5. **Round to a sensible number of digits:** Since our initial measurements (like 8.0 cm and 1.5 mm) only have two significant figures, it's a good idea to round our final answer to two significant figures too.
U ≈ 1800 Joules
We can also write this as 1.8 kilojoules (kJ), because 1 kilojoule is 1000 Joules.

Alternative answer

Answer: 1812 J Explain
This is a question about **how much electrical "oomph" (which we call energy!) is stored in something called a capacitor**. Imagine a capacitor like two flat metal plates placed very close together, with just air in between. This setup is super good at holding onto electrical charge!

The solving step is:

1. **First, let's figure out how big our "plates" are:** The problem says each square plate is 8.0 cm on a side. To find its area, we multiply side by side: 8.0 cm * 8.0 cm = 64 square centimeters. Scientists like to use meters, so we change 64 cm² into 0.0064 square meters (because 1 meter is 100 cm, so 1 square meter is 100*100 = 10,000 square cm, meaning 64/10000 = 0.0064).

2. **Next, let's find out how "good" these plates are at holding electricity (this is called "capacitance"):** There's a special rule (a formula!) for flat plates like these: Capacitance (C) = (a special number for air, which is about 8.854 with a lot of tiny zeros before it, written as 10⁻¹²) * (Area of the plates) / (Distance between the plates).
* The distance between the plates is 1.5 mm, and we need to change that to meters too: 1.5 mm is 0.0015 meters.
* So, C = (8.854 * 10⁻¹² F/m) * (0.0064 m²) / (0.0015 m) = about 3.778 * 10⁻¹¹ Farads (Farads is just the name for the unit of capacitance). That's a super tiny capacitance!

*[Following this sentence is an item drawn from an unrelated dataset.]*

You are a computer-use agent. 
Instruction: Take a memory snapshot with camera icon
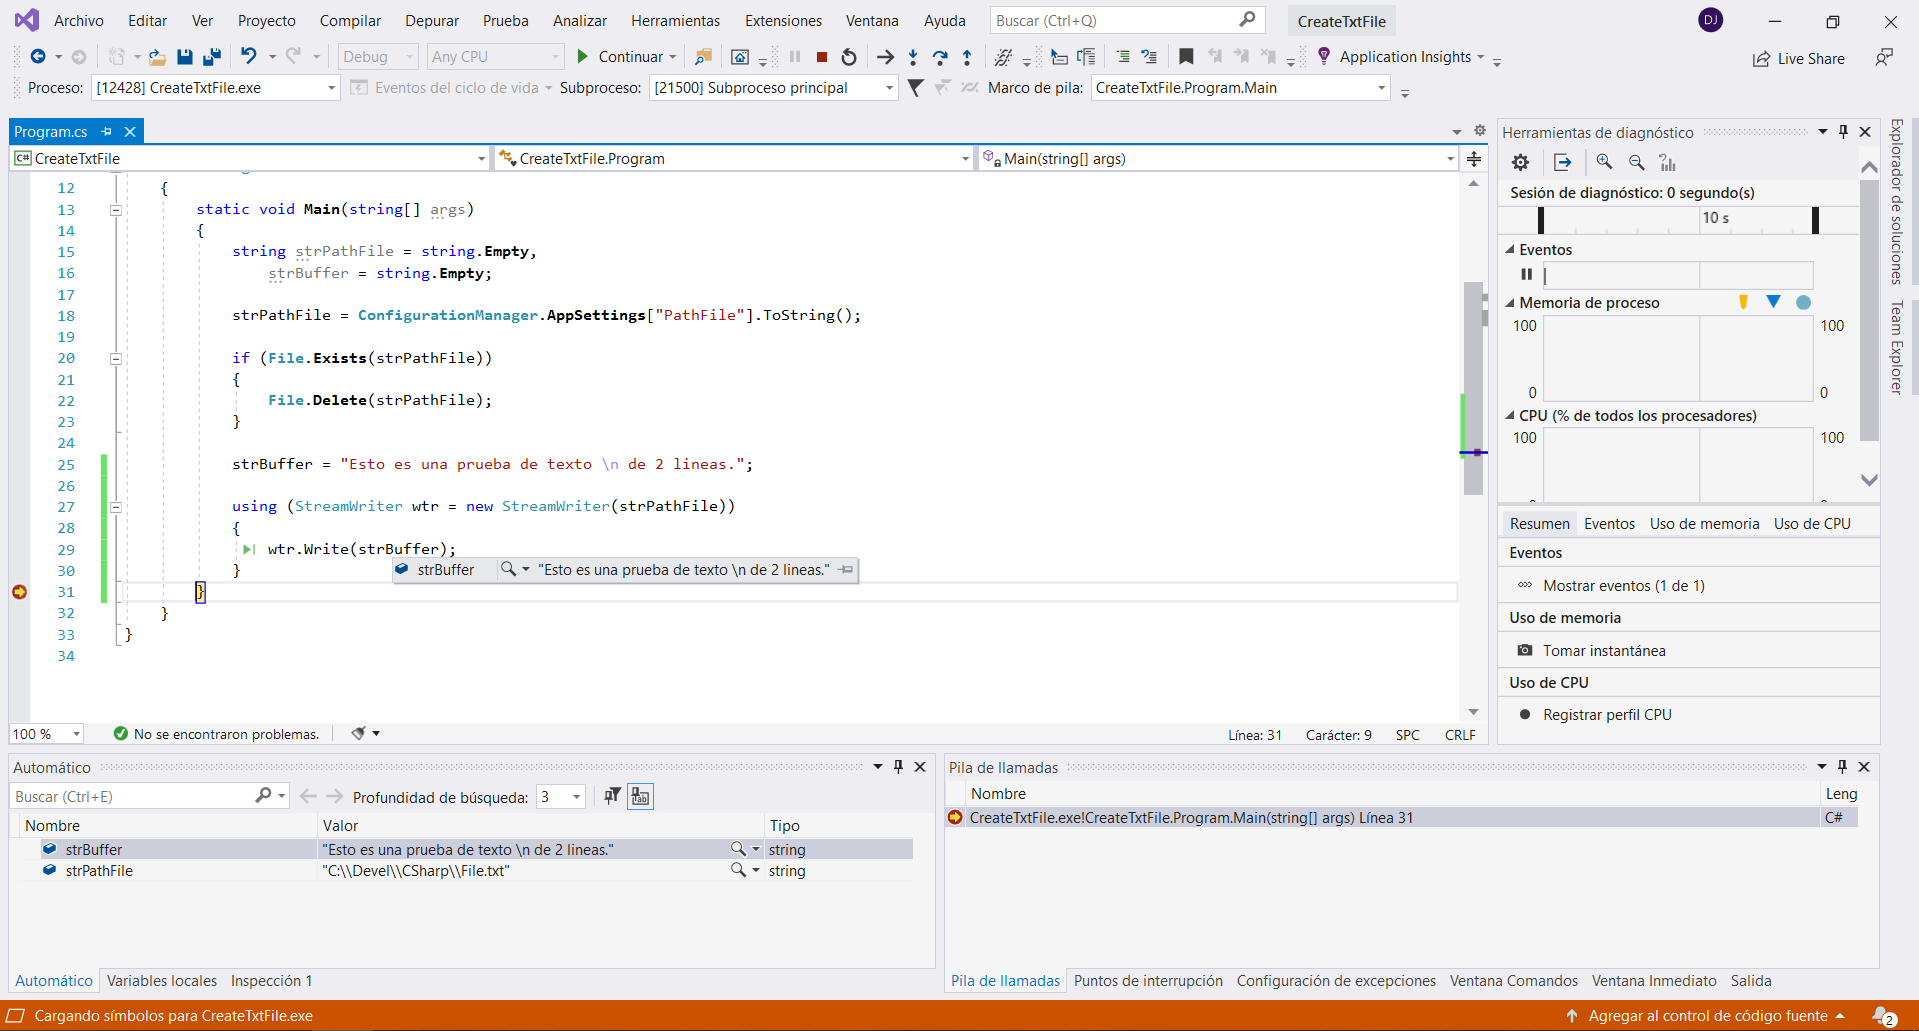click(x=1525, y=650)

3. **Finally, we calculate the stored energy ("oomph"):** Now that we know how much charge the plates have (370 µC, which is 370 * 10⁻⁶ Coulombs) and how good they are at storing it (our capacitance from step 2), we can find the energy. The formula for stored energy (U) is: U = (1/2) * (Amount of Charge)² / (Capacitance).
* So, U = (1/2) * (370 * 10⁻⁶ C)² / (3.778 * 10⁻¹¹ F).
* When we do all the multiplication and division, we get U = about 1812 Joules! (Joules is the unit for energy, like when you talk about how much energy is in your food!).

So, this little setup with two metal plates stores 1812 Joules of electrical energy! That's pretty cool!